# Comprehensive Handwashing Detection Training Pipeline

**Complete training pipeline using modular Python modules**

This notebook demonstrates:
1. Dataset download (Kaggle WHO6)
2. Data preprocessing (frame extraction)
3. Model training (MobileNetV2)
4. Evaluation and visualization
5. Model comparison

**Runtime**: GPU (recommended for training)

**Expected Duration**: 2-3 hours for complete pipeline

**Author**: Generated with AdaL (https://github.com/sylphai/adal-cli)

**Date**: 2025-12-31

## 1. Setup & Dependencies

In [None]:
# Check if running on Google Colab
try:
    import google.colab
    IN_COLAB = True
    print("Running on Google Colab")
except ImportError:
    IN_COLAB = False
    print("Running locally")

In [None]:
# Mount Google Drive (Colab only)
if IN_COLAB:
    from google.colab import drive
    drive.mount('/content/drive')
    
    # Set working directory
    import os
    WORK_DIR = '/content/drive/MyDrive/handwash_training'
    os.makedirs(WORK_DIR, exist_ok=True)
    %cd {WORK_DIR}
else:
    WORK_DIR = '.'
    print(f"Working directory: {WORK_DIR}")

In [None]:
# Install dependencies
!pip install -q tensorflow==2.15.0
!pip install -q scikit-learn pandas numpy opencv-python-headless
!pip install -q matplotlib seaborn tqdm requests

print("Dependencies installed!")

In [None]:
# Verify GPU availability
import tensorflow as tf

print(f"TensorFlow version: {tf.__version__}")
print(f"GPU available: {len(tf.config.list_physical_devices('GPU')) > 0}")
print(f"GPU devices: {tf.config.list_physical_devices('GPU')}")

In [None]:
# Import standard libraries
import sys
import json
import logging
from pathlib import Path
from datetime import datetime

import numpy as np
import pandas as pd
import matplotlib.pyplot as plt
import seaborn as sns
from tqdm.notebook import tqdm

# Set style
plt.style.use('seaborn-v0_8-darkgrid')
sns.set_palette("husl")

# Set random seeds
np.random.seed(42)
tf.random.set_seed(42)

print("Libraries imported successfully!")

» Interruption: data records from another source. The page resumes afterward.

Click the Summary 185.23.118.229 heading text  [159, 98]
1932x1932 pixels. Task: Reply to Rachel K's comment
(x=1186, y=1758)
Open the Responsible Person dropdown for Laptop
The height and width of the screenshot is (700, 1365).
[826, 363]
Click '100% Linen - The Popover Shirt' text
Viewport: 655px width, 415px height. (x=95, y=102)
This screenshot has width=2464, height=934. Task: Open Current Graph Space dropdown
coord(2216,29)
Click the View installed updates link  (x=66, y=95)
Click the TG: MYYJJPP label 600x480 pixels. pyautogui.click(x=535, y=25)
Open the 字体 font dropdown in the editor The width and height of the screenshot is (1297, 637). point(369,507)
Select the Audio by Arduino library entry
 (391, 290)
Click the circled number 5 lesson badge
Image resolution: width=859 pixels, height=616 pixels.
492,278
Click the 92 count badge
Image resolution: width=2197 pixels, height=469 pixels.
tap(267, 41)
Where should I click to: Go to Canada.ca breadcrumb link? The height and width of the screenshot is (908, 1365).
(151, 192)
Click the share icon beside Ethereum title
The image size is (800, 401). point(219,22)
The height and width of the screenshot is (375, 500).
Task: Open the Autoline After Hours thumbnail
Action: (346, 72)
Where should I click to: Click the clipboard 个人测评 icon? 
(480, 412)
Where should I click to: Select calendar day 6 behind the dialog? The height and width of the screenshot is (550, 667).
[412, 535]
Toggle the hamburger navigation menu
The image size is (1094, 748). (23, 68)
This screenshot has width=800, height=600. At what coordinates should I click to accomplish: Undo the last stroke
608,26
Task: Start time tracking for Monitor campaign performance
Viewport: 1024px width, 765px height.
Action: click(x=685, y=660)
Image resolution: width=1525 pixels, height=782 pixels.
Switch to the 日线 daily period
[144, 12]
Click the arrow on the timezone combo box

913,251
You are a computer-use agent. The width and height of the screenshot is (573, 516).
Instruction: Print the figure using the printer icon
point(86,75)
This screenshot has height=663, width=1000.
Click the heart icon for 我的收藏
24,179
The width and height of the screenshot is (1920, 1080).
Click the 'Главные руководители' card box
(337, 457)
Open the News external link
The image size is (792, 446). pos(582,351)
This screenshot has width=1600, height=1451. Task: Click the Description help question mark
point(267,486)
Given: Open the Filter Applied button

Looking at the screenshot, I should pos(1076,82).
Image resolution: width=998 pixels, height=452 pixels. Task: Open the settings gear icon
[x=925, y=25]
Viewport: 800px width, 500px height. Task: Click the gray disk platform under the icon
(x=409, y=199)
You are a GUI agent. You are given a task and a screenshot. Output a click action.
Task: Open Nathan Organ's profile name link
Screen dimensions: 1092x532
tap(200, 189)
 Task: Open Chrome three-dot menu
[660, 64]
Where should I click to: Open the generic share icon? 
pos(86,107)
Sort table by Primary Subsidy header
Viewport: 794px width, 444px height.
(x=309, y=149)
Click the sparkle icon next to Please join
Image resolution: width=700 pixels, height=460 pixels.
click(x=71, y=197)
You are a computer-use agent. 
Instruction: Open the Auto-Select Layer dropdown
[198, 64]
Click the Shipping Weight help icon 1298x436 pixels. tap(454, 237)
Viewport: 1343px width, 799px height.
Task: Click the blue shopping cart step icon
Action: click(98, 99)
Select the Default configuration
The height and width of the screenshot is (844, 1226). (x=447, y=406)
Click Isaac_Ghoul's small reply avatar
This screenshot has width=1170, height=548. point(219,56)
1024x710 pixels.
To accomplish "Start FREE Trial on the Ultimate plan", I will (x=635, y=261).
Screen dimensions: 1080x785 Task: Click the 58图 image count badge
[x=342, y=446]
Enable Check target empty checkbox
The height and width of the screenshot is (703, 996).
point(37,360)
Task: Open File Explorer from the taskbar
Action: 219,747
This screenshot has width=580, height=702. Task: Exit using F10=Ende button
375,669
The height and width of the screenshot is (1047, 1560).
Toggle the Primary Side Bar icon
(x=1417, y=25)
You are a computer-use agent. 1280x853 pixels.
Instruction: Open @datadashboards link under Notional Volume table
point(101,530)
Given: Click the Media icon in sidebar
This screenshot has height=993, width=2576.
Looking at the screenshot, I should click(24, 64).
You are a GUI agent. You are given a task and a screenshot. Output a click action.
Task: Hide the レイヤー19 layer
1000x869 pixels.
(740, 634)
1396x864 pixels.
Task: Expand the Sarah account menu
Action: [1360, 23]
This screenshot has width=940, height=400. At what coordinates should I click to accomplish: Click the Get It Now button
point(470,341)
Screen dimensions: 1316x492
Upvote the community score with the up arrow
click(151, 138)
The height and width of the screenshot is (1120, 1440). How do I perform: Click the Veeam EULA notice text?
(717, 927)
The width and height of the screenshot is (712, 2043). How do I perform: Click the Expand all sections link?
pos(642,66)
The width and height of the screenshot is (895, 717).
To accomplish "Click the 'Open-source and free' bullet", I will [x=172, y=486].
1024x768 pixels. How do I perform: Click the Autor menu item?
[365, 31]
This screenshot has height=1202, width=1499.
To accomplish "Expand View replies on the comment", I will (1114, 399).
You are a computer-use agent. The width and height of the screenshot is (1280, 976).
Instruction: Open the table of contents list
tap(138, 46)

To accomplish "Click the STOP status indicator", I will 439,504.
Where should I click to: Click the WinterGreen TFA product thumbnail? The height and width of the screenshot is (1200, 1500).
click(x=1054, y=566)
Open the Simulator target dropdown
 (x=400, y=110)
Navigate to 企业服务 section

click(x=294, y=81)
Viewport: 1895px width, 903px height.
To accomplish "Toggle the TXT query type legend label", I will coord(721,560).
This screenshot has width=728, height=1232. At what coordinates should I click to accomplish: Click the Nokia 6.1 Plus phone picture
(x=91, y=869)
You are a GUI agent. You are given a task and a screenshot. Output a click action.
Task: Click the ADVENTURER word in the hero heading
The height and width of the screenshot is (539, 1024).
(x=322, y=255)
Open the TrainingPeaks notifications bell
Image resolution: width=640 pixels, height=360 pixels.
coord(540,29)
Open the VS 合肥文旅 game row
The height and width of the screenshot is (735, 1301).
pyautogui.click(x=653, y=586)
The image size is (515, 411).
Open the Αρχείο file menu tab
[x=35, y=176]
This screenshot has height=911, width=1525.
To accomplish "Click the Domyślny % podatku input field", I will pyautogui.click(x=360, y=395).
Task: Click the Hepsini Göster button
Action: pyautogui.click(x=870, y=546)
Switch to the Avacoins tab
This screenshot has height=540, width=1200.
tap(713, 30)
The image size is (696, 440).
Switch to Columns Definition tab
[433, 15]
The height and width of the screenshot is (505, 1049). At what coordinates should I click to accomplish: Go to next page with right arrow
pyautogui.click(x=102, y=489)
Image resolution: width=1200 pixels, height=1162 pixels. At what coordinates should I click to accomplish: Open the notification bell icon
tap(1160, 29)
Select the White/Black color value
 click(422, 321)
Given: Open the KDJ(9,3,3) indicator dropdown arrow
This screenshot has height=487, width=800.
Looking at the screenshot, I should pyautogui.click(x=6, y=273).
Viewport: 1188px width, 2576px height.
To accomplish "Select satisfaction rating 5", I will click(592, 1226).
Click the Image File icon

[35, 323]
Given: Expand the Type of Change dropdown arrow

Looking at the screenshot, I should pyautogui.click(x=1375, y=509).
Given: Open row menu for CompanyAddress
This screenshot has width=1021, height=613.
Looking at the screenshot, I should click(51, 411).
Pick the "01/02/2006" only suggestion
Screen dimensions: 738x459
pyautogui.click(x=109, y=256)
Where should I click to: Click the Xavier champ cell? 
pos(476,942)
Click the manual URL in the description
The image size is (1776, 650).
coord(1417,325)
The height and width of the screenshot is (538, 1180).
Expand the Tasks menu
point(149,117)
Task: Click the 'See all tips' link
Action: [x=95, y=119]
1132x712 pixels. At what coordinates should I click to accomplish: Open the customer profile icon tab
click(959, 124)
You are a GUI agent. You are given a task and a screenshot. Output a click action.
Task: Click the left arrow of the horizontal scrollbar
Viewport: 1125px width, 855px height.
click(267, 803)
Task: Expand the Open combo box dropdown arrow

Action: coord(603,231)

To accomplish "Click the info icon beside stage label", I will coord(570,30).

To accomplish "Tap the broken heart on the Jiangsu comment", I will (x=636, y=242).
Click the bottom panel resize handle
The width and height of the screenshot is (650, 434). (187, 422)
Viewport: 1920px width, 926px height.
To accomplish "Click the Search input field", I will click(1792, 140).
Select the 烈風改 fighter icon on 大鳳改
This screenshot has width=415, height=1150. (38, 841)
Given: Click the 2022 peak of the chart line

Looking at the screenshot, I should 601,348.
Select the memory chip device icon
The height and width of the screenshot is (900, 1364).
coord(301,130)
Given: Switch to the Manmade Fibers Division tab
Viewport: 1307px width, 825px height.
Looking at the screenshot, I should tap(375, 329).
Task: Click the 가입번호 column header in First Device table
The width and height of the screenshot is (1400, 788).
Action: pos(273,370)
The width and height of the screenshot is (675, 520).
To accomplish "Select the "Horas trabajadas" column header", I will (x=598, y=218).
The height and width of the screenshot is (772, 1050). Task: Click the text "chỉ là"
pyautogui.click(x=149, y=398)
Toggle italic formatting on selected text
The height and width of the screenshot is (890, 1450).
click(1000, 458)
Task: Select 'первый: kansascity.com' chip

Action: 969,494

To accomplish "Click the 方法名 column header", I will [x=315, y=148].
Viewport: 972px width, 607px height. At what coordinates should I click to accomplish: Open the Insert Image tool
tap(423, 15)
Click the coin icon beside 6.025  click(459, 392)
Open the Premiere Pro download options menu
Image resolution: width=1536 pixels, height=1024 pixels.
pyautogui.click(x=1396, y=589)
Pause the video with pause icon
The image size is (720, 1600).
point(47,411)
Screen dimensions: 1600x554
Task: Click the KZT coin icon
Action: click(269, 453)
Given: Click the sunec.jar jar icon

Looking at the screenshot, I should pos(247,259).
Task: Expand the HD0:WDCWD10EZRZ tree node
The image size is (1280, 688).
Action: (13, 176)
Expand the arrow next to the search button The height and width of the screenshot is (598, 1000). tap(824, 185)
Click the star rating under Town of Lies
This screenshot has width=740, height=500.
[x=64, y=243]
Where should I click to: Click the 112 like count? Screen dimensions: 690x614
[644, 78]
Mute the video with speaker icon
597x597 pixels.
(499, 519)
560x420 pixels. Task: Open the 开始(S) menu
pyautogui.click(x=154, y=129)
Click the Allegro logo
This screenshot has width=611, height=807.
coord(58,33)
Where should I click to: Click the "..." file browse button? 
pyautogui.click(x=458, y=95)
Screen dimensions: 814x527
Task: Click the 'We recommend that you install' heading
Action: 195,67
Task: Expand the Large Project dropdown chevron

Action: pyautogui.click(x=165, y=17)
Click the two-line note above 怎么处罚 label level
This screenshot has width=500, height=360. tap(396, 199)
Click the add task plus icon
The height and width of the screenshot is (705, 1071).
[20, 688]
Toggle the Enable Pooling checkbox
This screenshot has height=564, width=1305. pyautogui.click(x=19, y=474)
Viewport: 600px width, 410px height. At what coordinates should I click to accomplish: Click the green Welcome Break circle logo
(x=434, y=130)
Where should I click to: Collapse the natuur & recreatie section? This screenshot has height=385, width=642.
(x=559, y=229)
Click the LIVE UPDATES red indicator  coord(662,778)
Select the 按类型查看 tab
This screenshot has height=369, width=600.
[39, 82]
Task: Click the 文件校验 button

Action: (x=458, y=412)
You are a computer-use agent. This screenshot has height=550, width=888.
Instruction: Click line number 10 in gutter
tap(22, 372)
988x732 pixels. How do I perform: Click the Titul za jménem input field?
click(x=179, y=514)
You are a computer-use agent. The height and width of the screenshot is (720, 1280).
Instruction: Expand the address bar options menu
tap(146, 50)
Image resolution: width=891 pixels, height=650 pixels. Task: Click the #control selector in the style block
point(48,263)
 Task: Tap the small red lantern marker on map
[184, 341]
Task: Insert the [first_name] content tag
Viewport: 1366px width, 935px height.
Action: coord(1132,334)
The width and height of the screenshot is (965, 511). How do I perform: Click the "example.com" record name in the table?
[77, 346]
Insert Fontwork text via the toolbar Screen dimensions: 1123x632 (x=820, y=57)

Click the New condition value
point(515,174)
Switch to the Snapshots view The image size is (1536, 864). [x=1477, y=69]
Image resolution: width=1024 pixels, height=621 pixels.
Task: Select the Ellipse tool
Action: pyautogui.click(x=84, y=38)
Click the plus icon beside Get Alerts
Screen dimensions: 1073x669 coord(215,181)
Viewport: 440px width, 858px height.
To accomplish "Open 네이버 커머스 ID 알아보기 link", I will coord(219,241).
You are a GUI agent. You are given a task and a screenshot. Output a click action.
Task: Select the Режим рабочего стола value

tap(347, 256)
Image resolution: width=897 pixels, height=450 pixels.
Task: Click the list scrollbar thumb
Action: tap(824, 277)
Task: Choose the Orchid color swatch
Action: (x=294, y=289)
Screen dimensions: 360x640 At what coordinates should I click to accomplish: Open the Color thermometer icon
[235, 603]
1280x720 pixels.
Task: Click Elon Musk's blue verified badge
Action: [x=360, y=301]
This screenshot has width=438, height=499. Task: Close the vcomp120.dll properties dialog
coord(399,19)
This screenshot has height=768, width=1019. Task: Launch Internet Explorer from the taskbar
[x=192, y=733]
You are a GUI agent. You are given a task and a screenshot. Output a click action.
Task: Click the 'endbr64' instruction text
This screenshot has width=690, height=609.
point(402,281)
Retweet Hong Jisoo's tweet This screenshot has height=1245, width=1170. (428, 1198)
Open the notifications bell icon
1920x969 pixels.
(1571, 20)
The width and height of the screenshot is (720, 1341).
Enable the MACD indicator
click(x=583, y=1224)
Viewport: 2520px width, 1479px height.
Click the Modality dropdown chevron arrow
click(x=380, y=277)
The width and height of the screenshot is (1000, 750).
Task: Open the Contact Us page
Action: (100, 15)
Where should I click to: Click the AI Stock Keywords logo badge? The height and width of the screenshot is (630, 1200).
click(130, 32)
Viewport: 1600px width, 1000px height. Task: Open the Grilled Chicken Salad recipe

## 2. Clone Training Modules

Clone the modular Python training modules from your repository.

In [None]:
# Clone repository (if not already cloned)
REPO_URL = "https://github.com/AliNikkhah2001/edgeWash.git"
REPO_DIR = Path("edgeWash")

if not REPO_DIR.exists():
    print(f"Cloning repository from {REPO_URL}...")
    !git clone {REPO_URL}
else:
    print(f"Repository already exists: {REPO_DIR}")
    print("Pulling latest changes...")
    !cd {REPO_DIR} && git pull

# Add training modules to Python path
training_dir = REPO_DIR / "training"
if str(training_dir) not in sys.path:
    sys.path.insert(0, str(training_dir))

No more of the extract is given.